2020年5月31日日曜日

“Versatile Card Magic Revisited” Frank Simon



Versatile Card Magic Revisited (Frank Simon, 2002)


Mike CaveneyのMagic WordsからEarl NelsonのVariationsとセットで再刊されました。正方形っぽい少し変わった判型も同じなら、ジャケットのデザインも同じ人です。そもそも元の本もEarl Nelsonの手引きで出たそうですし、再刊にあたって一緒に出たDVDでも実演はNelsonが務めています。まあともかく、ようやく読んだNelson本が大変面白かったので、セットのこちらも読まねばと購入しました。

正直なところ、そこまで面白くはありませんでした。Nelsonが洗練されたプロの手順だったのに対し、こちらはいかにもアマチュア的。そうであるが故に、どうしても古臭くなっています。Versatile Controlという技法が主軸にあり、これはいわゆるMarloのConvincing Controlの親戚です。この技法自体は非常によいし、解説も1983年とは思えないほどの丁寧さす。こんなところにまで気を使っているのか、という発見さえありました。

しかしConvincing Controlはあまりにも便利だったため、この40年ほどで大いに広まり、研究されてきました(むしろ広まり過ぎて、忌避される技法にすらなってしまいました)。そのため本書の、いかにもマニア的トリックは、見せる相手を想定しづらいものになってしまっています。
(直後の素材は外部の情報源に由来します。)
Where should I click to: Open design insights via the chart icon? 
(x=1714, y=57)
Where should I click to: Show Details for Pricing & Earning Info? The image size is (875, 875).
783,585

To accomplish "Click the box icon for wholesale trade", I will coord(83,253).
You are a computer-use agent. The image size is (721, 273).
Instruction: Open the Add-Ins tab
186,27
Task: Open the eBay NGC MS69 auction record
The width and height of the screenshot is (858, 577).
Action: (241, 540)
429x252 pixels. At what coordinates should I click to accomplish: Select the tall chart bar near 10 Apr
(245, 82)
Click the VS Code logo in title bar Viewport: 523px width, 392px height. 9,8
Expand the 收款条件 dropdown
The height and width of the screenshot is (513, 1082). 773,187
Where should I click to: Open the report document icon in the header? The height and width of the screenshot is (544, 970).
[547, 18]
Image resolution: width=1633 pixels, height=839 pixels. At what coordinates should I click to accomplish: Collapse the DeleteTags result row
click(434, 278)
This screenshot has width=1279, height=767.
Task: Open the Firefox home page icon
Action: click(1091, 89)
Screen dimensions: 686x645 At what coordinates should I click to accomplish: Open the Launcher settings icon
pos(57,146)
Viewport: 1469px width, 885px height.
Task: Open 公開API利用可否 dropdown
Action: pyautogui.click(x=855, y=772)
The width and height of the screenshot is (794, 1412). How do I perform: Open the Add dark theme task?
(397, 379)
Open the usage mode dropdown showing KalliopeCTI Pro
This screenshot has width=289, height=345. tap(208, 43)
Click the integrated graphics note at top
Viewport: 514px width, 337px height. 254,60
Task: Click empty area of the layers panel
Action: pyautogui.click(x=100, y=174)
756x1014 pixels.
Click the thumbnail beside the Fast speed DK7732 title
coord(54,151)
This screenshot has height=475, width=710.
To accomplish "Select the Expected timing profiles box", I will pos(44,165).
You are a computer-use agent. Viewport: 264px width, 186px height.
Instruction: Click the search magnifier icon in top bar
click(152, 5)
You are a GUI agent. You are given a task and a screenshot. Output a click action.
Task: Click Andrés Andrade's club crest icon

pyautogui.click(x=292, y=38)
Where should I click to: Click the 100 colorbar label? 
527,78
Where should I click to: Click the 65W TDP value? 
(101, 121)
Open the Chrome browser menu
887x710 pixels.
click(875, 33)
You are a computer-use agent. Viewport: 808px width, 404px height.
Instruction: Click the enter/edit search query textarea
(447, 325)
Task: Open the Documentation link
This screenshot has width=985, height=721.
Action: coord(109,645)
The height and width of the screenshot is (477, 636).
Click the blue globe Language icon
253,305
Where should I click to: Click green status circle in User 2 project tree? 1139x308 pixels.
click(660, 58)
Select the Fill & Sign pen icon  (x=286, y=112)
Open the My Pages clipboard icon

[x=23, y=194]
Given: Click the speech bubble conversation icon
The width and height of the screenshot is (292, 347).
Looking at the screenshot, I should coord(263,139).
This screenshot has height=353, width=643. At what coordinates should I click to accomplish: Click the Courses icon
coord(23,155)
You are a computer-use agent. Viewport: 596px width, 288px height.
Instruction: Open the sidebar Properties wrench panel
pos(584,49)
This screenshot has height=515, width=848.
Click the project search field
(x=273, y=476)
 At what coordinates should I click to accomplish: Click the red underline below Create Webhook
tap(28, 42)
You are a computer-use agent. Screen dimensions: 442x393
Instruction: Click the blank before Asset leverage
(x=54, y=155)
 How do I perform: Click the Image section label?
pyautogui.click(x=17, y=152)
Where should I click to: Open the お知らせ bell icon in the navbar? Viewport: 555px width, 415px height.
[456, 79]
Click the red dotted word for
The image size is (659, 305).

この本がカードマジック史に多大な影響を及ぼしただろうことは想像に難くないのですが、Nelson本のような不朽の名作というよりは、歴史的な意義のある史料という方が近いでしょう。特にトリック部分については、いまあらためて精読することはあまり無いかなと思います。ただVersatile Controlとその派生技法については大変興味深く、いまなおよい内容でした。